> Listed entries:
******************************
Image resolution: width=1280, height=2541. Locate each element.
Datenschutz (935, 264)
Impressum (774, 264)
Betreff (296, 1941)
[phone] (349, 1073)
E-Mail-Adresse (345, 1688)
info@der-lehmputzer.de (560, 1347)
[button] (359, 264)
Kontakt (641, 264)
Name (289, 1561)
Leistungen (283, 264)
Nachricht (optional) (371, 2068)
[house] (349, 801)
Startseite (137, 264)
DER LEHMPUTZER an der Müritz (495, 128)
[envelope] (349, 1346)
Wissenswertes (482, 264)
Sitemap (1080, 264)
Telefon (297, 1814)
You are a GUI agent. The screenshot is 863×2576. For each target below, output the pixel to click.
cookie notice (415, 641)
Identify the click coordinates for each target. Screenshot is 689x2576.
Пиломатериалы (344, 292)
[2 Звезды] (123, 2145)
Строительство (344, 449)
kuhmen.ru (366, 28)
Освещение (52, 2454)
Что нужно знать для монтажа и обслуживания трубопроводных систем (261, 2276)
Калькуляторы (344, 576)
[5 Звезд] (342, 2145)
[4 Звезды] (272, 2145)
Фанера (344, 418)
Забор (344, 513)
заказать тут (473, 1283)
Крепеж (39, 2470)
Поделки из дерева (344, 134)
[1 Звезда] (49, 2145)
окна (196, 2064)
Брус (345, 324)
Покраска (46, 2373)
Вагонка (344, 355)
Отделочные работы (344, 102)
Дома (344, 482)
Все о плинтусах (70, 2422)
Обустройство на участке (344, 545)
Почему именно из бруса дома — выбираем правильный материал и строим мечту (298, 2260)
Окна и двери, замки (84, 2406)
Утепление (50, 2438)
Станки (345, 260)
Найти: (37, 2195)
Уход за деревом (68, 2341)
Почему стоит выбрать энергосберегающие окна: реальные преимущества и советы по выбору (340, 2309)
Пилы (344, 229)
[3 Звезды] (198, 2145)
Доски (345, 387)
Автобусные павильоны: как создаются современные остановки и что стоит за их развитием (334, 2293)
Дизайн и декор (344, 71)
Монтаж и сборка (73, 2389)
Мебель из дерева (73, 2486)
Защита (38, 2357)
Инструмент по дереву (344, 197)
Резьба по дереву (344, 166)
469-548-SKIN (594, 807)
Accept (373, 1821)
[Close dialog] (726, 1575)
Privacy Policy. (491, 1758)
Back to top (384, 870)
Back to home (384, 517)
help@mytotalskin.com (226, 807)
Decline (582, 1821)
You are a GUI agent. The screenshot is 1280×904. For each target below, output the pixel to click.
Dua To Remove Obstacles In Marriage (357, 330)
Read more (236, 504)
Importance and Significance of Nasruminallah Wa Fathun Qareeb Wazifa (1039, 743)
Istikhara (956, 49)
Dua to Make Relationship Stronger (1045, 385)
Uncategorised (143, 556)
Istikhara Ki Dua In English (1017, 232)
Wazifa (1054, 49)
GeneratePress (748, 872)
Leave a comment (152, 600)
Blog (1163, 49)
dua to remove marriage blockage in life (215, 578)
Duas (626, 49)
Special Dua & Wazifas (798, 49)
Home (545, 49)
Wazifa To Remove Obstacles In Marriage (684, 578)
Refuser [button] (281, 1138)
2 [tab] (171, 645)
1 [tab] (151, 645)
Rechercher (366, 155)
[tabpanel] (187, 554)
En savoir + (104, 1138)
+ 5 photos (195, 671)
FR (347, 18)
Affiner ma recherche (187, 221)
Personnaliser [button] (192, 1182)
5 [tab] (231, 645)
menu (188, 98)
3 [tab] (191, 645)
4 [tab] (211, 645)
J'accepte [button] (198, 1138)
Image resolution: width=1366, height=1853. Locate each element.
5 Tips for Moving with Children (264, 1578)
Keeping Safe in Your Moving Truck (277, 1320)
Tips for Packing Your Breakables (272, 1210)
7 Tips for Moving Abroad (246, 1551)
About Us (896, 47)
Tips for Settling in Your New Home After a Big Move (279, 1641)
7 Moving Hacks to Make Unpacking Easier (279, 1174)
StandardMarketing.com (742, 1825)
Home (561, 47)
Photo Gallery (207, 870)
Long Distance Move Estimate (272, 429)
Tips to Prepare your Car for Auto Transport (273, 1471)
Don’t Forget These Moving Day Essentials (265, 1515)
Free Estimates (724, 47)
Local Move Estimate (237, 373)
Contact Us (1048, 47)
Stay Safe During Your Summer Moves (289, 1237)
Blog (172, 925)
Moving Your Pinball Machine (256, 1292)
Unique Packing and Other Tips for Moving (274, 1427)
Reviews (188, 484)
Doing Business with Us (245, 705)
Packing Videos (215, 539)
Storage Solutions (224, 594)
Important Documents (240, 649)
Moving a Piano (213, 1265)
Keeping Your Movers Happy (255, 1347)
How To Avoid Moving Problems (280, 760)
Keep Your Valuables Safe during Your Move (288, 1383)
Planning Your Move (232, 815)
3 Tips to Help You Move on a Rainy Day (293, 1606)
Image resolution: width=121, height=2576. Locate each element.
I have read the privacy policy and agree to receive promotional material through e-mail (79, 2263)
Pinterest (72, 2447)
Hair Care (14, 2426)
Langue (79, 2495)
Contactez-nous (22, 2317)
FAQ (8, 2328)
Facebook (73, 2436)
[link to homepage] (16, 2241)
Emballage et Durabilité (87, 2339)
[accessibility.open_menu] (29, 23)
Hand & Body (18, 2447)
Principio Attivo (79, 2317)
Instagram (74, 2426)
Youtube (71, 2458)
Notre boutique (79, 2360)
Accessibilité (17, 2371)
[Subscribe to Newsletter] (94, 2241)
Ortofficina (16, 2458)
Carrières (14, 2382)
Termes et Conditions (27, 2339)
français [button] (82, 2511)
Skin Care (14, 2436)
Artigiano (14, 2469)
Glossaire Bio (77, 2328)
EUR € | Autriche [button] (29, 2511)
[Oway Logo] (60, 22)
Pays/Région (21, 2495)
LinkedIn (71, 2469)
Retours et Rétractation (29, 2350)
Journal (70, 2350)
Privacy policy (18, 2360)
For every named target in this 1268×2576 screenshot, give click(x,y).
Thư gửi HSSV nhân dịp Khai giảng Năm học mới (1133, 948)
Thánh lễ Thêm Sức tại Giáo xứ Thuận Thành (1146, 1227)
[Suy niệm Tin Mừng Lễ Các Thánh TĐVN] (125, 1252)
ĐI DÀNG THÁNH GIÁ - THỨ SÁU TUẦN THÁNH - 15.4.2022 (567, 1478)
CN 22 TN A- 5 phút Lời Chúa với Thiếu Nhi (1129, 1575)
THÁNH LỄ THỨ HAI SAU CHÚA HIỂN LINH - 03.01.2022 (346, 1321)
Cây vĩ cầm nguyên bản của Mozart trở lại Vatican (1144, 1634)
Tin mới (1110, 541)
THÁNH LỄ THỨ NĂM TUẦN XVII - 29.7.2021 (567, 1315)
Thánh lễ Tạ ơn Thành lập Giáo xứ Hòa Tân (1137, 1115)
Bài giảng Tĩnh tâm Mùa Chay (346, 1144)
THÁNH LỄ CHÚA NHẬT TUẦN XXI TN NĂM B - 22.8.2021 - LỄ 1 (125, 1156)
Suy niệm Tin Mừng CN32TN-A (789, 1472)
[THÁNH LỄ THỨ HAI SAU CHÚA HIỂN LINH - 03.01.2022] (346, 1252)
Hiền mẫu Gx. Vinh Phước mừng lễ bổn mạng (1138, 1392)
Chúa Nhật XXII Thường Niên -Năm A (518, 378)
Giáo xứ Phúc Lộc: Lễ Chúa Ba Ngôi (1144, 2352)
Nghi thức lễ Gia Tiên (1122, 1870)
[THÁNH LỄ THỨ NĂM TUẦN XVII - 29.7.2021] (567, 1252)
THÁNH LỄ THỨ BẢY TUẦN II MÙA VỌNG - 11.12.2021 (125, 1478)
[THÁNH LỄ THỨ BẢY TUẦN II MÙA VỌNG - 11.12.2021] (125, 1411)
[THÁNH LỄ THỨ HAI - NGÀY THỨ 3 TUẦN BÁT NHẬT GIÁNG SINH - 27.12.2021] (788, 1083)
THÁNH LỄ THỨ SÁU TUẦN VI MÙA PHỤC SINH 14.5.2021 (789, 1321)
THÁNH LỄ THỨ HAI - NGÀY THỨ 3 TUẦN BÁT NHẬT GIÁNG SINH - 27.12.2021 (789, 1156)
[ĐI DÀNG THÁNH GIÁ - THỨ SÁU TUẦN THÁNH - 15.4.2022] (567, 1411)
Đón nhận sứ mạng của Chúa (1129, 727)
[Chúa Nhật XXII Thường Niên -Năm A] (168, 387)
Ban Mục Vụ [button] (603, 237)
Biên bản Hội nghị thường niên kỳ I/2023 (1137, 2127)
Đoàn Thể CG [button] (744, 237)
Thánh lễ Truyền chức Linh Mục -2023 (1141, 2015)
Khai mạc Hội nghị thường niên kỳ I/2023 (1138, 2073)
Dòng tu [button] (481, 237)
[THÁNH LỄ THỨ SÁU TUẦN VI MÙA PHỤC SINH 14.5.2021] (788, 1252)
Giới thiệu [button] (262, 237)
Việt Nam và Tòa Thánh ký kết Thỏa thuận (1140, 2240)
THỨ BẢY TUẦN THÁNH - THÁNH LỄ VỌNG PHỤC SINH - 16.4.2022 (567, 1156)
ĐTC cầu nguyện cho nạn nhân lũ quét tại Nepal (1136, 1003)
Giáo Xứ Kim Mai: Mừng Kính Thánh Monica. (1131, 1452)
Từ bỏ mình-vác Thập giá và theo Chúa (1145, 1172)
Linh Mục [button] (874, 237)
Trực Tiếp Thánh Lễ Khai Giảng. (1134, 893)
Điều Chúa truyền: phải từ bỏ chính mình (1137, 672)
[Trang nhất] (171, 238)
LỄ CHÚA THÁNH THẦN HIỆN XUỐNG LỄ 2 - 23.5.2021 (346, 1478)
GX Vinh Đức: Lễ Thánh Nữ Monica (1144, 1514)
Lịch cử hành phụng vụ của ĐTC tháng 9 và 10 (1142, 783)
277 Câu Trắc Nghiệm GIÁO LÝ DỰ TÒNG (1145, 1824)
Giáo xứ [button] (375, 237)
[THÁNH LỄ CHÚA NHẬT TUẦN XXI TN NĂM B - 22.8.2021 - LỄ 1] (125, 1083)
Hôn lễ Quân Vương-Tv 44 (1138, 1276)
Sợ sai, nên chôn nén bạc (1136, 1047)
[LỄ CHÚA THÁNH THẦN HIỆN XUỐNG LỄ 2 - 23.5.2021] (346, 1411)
******************************
> Your instructions: Output as a JSON list of strings the rows starting at the one containing "Giới thiệu [button] (262, 237)" and ending with the one containing "277 Câu Trắc", both ends included, one string per row and no blank lines.

> Solution to this exercise:
[
  "Giới thiệu [button] (262, 237)",
  "Việt Nam và Tòa Thánh ký kết Thỏa thuận (1140, 2240)",
  "THỨ BẢY TUẦN THÁNH - THÁNH LỄ VỌNG PHỤC SINH - 16.4.2022 (567, 1156)",
  "ĐTC cầu nguyện cho nạn nhân lũ quét tại Nepal (1136, 1003)",
  "Giáo Xứ Kim Mai: Mừng Kính Thánh Monica. (1131, 1452)",
  "Từ bỏ mình-vác Thập giá và theo Chúa (1145, 1172)",
  "Linh Mục [button] (874, 237)",
  "Trực Tiếp Thánh Lễ Khai Giảng. (1134, 893)",
  "Điều Chúa truyền: phải từ bỏ chính mình (1137, 672)",
  "[Trang nhất] (171, 238)",
  "LỄ CHÚA THÁNH THẦN HIỆN XUỐNG LỄ 2 - 23.5.2021 (346, 1478)",
  "GX Vinh Đức: Lễ Thánh Nữ Monica (1144, 1514)",
  "Lịch cử hành phụng vụ của ĐTC tháng 9 và 10 (1142, 783)",
  "277 Câu Trắc Nghiệm GIÁO LÝ DỰ TÒNG (1145, 1824)"
]